> Data

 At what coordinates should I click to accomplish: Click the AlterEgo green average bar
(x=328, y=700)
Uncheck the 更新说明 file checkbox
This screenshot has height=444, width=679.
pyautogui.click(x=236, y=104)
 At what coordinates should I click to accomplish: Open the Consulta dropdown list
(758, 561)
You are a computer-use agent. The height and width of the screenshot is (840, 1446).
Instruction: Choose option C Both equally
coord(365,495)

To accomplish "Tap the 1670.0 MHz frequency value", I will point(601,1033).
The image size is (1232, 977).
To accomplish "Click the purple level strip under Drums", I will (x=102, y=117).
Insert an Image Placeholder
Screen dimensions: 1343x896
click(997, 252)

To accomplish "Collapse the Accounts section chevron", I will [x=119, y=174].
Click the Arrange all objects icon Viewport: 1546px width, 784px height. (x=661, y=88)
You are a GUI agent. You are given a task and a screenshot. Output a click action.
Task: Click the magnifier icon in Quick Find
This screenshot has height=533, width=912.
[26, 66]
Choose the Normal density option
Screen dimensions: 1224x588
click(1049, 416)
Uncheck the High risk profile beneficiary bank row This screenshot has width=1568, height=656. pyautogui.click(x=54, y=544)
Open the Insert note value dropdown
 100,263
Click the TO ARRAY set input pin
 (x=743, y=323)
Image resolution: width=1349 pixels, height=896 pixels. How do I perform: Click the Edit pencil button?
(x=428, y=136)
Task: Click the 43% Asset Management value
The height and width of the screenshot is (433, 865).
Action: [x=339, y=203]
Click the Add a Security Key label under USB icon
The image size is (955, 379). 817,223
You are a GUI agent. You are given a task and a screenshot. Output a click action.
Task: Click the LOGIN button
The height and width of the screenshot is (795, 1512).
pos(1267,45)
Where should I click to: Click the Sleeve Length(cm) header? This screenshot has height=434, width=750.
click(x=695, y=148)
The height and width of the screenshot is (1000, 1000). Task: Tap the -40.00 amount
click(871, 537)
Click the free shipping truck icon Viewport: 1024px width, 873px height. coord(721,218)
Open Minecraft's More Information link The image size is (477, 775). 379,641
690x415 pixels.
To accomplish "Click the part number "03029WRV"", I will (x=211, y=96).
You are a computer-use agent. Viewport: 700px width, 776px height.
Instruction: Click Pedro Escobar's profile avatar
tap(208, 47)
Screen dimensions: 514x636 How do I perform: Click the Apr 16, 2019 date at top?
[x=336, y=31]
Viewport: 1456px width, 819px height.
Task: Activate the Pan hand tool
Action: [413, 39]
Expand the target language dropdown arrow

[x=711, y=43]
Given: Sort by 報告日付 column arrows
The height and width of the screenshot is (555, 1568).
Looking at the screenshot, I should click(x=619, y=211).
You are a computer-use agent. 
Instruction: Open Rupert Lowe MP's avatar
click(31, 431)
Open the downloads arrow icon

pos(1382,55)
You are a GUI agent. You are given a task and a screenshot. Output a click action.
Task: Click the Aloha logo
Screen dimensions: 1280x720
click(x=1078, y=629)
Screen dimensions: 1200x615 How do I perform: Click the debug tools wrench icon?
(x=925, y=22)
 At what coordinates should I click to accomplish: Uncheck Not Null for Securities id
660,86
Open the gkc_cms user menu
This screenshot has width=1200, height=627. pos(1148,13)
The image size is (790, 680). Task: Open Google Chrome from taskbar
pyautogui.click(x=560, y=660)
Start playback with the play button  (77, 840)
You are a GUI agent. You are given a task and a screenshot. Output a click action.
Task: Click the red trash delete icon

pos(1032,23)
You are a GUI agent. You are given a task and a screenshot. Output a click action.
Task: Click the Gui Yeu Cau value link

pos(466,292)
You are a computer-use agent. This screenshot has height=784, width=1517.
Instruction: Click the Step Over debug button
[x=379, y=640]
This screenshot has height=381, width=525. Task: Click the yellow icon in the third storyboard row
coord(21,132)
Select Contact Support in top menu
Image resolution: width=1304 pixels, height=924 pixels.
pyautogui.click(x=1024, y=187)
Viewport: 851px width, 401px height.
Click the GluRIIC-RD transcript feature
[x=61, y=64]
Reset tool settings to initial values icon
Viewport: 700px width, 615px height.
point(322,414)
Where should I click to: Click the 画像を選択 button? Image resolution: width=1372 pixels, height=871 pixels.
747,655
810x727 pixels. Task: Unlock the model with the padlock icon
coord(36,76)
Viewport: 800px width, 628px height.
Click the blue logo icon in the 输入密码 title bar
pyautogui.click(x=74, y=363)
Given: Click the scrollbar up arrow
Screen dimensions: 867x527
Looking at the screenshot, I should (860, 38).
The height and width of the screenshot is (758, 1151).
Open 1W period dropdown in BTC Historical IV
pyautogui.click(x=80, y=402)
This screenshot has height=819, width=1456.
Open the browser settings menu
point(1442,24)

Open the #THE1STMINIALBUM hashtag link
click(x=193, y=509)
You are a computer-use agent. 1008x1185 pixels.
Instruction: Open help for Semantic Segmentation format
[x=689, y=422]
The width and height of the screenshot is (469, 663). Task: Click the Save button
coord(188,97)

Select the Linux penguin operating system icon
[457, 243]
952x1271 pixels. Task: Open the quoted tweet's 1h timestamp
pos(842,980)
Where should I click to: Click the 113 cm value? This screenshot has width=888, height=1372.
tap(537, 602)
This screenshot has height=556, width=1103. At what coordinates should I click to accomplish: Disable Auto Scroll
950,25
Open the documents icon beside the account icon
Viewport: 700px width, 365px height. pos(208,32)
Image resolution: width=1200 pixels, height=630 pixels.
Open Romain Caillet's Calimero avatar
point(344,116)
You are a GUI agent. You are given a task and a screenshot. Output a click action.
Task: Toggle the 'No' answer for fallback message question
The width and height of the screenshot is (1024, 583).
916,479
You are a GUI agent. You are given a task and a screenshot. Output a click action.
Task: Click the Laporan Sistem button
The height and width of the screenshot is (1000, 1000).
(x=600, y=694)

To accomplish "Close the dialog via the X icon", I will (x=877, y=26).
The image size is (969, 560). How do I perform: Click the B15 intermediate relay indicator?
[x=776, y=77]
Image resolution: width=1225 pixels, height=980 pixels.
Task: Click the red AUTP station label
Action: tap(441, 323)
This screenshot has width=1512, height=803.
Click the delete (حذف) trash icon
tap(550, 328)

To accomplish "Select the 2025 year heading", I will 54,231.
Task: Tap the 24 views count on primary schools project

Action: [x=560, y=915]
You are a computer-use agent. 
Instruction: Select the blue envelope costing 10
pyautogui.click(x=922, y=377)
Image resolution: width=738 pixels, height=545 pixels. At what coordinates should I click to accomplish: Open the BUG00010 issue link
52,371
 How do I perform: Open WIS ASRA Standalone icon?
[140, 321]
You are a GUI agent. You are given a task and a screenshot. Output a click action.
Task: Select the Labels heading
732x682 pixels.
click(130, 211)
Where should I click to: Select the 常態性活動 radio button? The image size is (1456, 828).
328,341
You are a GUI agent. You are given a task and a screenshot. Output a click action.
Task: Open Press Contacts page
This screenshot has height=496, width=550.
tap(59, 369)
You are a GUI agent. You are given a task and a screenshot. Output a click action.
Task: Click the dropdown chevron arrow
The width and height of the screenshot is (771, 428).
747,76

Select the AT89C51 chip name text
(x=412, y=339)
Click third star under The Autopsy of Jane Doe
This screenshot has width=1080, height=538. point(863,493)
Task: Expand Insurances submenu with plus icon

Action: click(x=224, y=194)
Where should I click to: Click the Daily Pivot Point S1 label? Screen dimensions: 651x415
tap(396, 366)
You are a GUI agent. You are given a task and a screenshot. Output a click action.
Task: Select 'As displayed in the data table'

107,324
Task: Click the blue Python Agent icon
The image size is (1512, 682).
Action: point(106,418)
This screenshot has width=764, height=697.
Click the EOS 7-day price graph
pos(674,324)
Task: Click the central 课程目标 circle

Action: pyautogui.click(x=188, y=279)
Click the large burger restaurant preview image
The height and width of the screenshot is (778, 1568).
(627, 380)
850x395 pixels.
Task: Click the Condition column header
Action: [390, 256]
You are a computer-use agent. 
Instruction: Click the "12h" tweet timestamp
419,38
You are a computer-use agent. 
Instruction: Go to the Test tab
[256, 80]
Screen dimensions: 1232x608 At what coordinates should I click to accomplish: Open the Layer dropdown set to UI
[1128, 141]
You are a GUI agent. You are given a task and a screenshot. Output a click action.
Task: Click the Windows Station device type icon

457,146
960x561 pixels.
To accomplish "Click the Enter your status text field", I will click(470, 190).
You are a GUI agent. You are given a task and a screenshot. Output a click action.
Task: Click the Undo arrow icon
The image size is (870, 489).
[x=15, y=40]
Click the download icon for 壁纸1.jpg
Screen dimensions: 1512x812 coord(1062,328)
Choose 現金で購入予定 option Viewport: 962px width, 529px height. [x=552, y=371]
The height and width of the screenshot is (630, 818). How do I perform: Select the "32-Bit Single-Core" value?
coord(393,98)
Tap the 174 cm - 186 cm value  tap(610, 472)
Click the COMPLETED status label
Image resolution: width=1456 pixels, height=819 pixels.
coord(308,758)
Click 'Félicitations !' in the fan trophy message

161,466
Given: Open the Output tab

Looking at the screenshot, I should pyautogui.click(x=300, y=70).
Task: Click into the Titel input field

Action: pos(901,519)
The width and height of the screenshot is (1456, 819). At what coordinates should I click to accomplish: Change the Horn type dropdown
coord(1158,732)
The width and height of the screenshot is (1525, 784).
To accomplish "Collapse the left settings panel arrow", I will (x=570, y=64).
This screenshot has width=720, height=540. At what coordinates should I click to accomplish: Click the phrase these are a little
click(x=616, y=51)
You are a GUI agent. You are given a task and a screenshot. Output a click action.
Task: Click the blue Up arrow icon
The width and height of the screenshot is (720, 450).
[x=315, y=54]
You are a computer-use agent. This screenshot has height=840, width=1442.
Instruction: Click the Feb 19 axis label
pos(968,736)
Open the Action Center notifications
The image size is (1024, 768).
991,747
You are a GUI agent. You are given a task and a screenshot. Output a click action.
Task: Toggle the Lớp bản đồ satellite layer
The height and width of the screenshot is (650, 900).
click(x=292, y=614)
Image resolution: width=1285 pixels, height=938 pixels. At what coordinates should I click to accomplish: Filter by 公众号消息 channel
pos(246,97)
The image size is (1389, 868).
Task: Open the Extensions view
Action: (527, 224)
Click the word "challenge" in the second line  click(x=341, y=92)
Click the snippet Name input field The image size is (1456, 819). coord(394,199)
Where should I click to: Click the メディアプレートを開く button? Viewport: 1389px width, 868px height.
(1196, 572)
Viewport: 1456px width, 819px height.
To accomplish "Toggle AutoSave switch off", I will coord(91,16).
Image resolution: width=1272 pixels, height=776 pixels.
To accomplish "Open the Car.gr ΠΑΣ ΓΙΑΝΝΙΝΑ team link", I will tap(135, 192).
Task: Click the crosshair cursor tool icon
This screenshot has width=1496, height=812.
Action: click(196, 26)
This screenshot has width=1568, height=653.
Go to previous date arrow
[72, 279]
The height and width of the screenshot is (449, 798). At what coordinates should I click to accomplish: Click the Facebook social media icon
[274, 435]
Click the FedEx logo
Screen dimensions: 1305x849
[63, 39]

> Written exercise
Arrange the lines above as a numbered list, starting at the one that contains "The image size is (790, 680)." and ending at the one that contains "[x=379, y=640]". Leave out any blank lines.

> Reply
1. The image size is (790, 680). Task: Open Google Chrome from taskbar
2. pyautogui.click(x=560, y=660)
3. Start playback with the play button  (77, 840)
4. You are a GUI agent. You are given a task and a screenshot. Output a click action.
5. Task: Click the red trash delete icon
6. pos(1032,23)
7. You are a GUI agent. You are given a task and a screenshot. Output a click action.
8. Task: Click the Gui Yeu Cau value link
9. pos(466,292)
10. You are a computer-use agent. This screenshot has height=784, width=1517.
11. Instruction: Click the Step Over debug button
12. [x=379, y=640]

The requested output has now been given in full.